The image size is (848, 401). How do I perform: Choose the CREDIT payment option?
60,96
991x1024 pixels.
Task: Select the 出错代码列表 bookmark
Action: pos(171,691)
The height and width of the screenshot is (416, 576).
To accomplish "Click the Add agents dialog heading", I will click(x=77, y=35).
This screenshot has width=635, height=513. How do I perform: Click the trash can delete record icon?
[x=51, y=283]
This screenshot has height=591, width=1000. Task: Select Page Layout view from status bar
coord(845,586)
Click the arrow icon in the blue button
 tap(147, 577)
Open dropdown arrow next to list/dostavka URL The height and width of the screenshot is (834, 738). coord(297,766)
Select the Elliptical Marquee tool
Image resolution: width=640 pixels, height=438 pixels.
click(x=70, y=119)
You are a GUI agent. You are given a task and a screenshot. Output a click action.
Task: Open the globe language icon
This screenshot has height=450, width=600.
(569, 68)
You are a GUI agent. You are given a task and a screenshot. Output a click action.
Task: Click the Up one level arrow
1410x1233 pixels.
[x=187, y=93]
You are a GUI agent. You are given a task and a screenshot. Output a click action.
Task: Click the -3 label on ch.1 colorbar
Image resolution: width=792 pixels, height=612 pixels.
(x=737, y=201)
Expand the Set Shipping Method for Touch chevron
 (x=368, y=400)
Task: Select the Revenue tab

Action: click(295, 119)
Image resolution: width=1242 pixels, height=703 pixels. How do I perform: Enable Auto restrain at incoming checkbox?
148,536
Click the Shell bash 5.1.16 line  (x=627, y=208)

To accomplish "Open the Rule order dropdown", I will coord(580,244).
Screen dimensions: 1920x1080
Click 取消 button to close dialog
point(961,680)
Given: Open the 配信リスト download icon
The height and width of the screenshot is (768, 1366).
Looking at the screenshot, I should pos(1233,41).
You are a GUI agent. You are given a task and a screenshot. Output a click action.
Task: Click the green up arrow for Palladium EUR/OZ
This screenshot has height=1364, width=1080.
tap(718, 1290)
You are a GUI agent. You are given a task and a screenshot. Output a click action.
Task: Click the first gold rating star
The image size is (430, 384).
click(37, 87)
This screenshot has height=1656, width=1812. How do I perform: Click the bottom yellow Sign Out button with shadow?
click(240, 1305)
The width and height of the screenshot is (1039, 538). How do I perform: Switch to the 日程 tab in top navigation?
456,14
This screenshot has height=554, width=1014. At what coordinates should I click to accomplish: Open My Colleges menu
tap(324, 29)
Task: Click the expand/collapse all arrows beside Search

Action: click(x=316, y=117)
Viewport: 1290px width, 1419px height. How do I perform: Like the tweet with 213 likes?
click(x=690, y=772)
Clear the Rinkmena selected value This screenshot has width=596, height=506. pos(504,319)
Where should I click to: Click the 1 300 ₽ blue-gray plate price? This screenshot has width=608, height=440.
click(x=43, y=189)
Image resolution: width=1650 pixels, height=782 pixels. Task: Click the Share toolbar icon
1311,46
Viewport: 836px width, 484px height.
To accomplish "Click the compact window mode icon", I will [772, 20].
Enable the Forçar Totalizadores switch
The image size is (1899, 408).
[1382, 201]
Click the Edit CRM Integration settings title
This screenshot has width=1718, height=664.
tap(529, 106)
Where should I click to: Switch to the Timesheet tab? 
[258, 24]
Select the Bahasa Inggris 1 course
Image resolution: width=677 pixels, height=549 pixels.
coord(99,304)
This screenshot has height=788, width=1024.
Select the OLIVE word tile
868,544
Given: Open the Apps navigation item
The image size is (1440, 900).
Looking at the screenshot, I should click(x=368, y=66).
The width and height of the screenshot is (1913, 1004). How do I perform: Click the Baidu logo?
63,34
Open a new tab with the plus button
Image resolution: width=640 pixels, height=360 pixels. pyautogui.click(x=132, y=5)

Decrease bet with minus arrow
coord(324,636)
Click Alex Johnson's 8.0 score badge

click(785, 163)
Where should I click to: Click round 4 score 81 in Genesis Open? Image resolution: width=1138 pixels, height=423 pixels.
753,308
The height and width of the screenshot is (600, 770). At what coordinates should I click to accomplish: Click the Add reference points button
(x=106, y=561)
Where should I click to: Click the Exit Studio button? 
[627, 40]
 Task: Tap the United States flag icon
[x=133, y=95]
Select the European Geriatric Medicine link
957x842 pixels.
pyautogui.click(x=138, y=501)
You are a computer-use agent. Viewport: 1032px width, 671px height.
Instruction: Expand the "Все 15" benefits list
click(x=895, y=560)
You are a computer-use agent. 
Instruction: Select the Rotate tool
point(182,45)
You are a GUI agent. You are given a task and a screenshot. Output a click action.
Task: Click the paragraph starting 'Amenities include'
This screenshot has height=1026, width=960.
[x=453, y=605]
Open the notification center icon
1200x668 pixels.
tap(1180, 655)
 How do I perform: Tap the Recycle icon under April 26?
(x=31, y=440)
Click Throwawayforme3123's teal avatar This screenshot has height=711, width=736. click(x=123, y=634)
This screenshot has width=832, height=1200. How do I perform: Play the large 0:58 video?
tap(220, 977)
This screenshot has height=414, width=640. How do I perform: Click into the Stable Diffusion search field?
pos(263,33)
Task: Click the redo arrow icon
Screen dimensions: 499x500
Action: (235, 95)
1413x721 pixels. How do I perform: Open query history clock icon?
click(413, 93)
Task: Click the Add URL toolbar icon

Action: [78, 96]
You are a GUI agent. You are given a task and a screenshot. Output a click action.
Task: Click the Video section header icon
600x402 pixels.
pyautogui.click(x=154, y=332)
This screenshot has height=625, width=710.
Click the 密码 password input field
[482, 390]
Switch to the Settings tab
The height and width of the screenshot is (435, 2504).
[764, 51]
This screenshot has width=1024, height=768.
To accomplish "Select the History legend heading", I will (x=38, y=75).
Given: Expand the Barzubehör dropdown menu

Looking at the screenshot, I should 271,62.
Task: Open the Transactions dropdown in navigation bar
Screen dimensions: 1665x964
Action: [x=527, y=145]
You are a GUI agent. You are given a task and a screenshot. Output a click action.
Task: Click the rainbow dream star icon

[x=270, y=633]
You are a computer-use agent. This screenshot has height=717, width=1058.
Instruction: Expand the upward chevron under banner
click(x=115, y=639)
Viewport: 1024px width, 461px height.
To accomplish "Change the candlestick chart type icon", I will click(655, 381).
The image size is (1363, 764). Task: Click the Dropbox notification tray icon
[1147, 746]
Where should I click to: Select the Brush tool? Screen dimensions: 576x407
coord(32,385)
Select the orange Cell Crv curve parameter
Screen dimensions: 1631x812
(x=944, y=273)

* [Your task]: The entire listing above, every line of it, should be copied out exactly.

* [Your response]:
The image size is (848, 401). How do I perform: Choose the CREDIT payment option?
60,96
991x1024 pixels.
Task: Select the 出错代码列表 bookmark
Action: pos(171,691)
The height and width of the screenshot is (416, 576).
To accomplish "Click the Add agents dialog heading", I will click(x=77, y=35).
This screenshot has width=635, height=513. How do I perform: Click the trash can delete record icon?
[x=51, y=283]
This screenshot has height=591, width=1000. Task: Select Page Layout view from status bar
coord(845,586)
Click the arrow icon in the blue button
 tap(147, 577)
Open dropdown arrow next to list/dostavka URL The height and width of the screenshot is (834, 738). coord(297,766)
Select the Elliptical Marquee tool
Image resolution: width=640 pixels, height=438 pixels.
click(x=70, y=119)
You are a GUI agent. You are given a task and a screenshot. Output a click action.
Task: Open the globe language icon
This screenshot has height=450, width=600.
(569, 68)
You are a GUI agent. You are given a task and a screenshot. Output a click action.
Task: Click the Up one level arrow
1410x1233 pixels.
[x=187, y=93]
You are a GUI agent. You are given a task and a screenshot. Output a click action.
Task: Click the -3 label on ch.1 colorbar
Image resolution: width=792 pixels, height=612 pixels.
(x=737, y=201)
Expand the Set Shipping Method for Touch chevron
 (x=368, y=400)
Task: Select the Revenue tab

Action: click(295, 119)
Image resolution: width=1242 pixels, height=703 pixels. How do I perform: Enable Auto restrain at incoming checkbox?
148,536
Click the Shell bash 5.1.16 line  (x=627, y=208)

To accomplish "Open the Rule order dropdown", I will coord(580,244).
Screen dimensions: 1920x1080
Click 取消 button to close dialog
point(961,680)
Given: Open the 配信リスト download icon
The height and width of the screenshot is (768, 1366).
Looking at the screenshot, I should pos(1233,41).
You are a GUI agent. You are given a task and a screenshot. Output a click action.
Task: Click the green up arrow for Palladium EUR/OZ
This screenshot has height=1364, width=1080.
tap(718, 1290)
You are a GUI agent. You are given a task and a screenshot. Output a click action.
Task: Click the first gold rating star
The image size is (430, 384).
click(37, 87)
This screenshot has height=1656, width=1812. How do I perform: Click the bottom yellow Sign Out button with shadow?
click(240, 1305)
The width and height of the screenshot is (1039, 538). How do I perform: Switch to the 日程 tab in top navigation?
456,14
This screenshot has height=554, width=1014. At what coordinates should I click to accomplish: Open My Colleges menu
tap(324, 29)
Task: Click the expand/collapse all arrows beside Search

Action: click(x=316, y=117)
Viewport: 1290px width, 1419px height. How do I perform: Like the tweet with 213 likes?
click(x=690, y=772)
Clear the Rinkmena selected value This screenshot has width=596, height=506. pos(504,319)
Where should I click to: Click the 1 300 ₽ blue-gray plate price? This screenshot has width=608, height=440.
click(x=43, y=189)
Image resolution: width=1650 pixels, height=782 pixels. Task: Click the Share toolbar icon
1311,46
Viewport: 836px width, 484px height.
To accomplish "Click the compact window mode icon", I will [772, 20].
Enable the Forçar Totalizadores switch
The image size is (1899, 408).
[1382, 201]
Click the Edit CRM Integration settings title
This screenshot has width=1718, height=664.
tap(529, 106)
Where should I click to: Switch to the Timesheet tab? 
[258, 24]
Select the Bahasa Inggris 1 course
Image resolution: width=677 pixels, height=549 pixels.
coord(99,304)
This screenshot has height=788, width=1024.
Select the OLIVE word tile
868,544
Given: Open the Apps navigation item
The image size is (1440, 900).
Looking at the screenshot, I should click(x=368, y=66).
The width and height of the screenshot is (1913, 1004). How do I perform: Click the Baidu logo?
63,34
Open a new tab with the plus button
Image resolution: width=640 pixels, height=360 pixels. pyautogui.click(x=132, y=5)

Decrease bet with minus arrow
coord(324,636)
Click Alex Johnson's 8.0 score badge

click(785, 163)
Where should I click to: Click round 4 score 81 in Genesis Open? Image resolution: width=1138 pixels, height=423 pixels.
753,308
The height and width of the screenshot is (600, 770). At what coordinates should I click to accomplish: Click the Add reference points button
(x=106, y=561)
Where should I click to: Click the Exit Studio button? 
[627, 40]
 Task: Tap the United States flag icon
[x=133, y=95]
Select the European Geriatric Medicine link
957x842 pixels.
pyautogui.click(x=138, y=501)
You are a computer-use agent. Viewport: 1032px width, 671px height.
Instruction: Expand the "Все 15" benefits list
click(x=895, y=560)
You are a computer-use agent. 
Instruction: Select the Rotate tool
point(182,45)
You are a GUI agent. You are given a task and a screenshot. Output a click action.
Task: Click the paragraph starting 'Amenities include'
This screenshot has height=1026, width=960.
[x=453, y=605]
Open the notification center icon
1200x668 pixels.
tap(1180, 655)
 How do I perform: Tap the Recycle icon under April 26?
(x=31, y=440)
Click Throwawayforme3123's teal avatar This screenshot has height=711, width=736. click(x=123, y=634)
This screenshot has width=832, height=1200. How do I perform: Play the large 0:58 video?
tap(220, 977)
This screenshot has height=414, width=640. How do I perform: Click into the Stable Diffusion search field?
pos(263,33)
Task: Click the redo arrow icon
Screen dimensions: 499x500
Action: (235, 95)
1413x721 pixels. How do I perform: Open query history clock icon?
click(413, 93)
Task: Click the Add URL toolbar icon

Action: [78, 96]
You are a GUI agent. You are given a task and a screenshot. Output a click action.
Task: Click the Video section header icon
600x402 pixels.
pyautogui.click(x=154, y=332)
This screenshot has height=625, width=710.
Click the 密码 password input field
[482, 390]
Switch to the Settings tab
The height and width of the screenshot is (435, 2504).
[764, 51]
This screenshot has width=1024, height=768.
To accomplish "Select the History legend heading", I will (x=38, y=75).
Given: Expand the Barzubehör dropdown menu

Looking at the screenshot, I should 271,62.
Task: Open the Transactions dropdown in navigation bar
Screen dimensions: 1665x964
Action: [x=527, y=145]
You are a GUI agent. You are given a task and a screenshot. Output a click action.
Task: Click the rainbow dream star icon

[x=270, y=633]
You are a computer-use agent. This screenshot has height=717, width=1058.
Instruction: Expand the upward chevron under banner
click(x=115, y=639)
Viewport: 1024px width, 461px height.
To accomplish "Change the candlestick chart type icon", I will click(655, 381).
The image size is (1363, 764). Task: Click the Dropbox notification tray icon
[1147, 746]
Where should I click to: Select the Brush tool? Screen dimensions: 576x407
coord(32,385)
Select the orange Cell Crv curve parameter
Screen dimensions: 1631x812
(x=944, y=273)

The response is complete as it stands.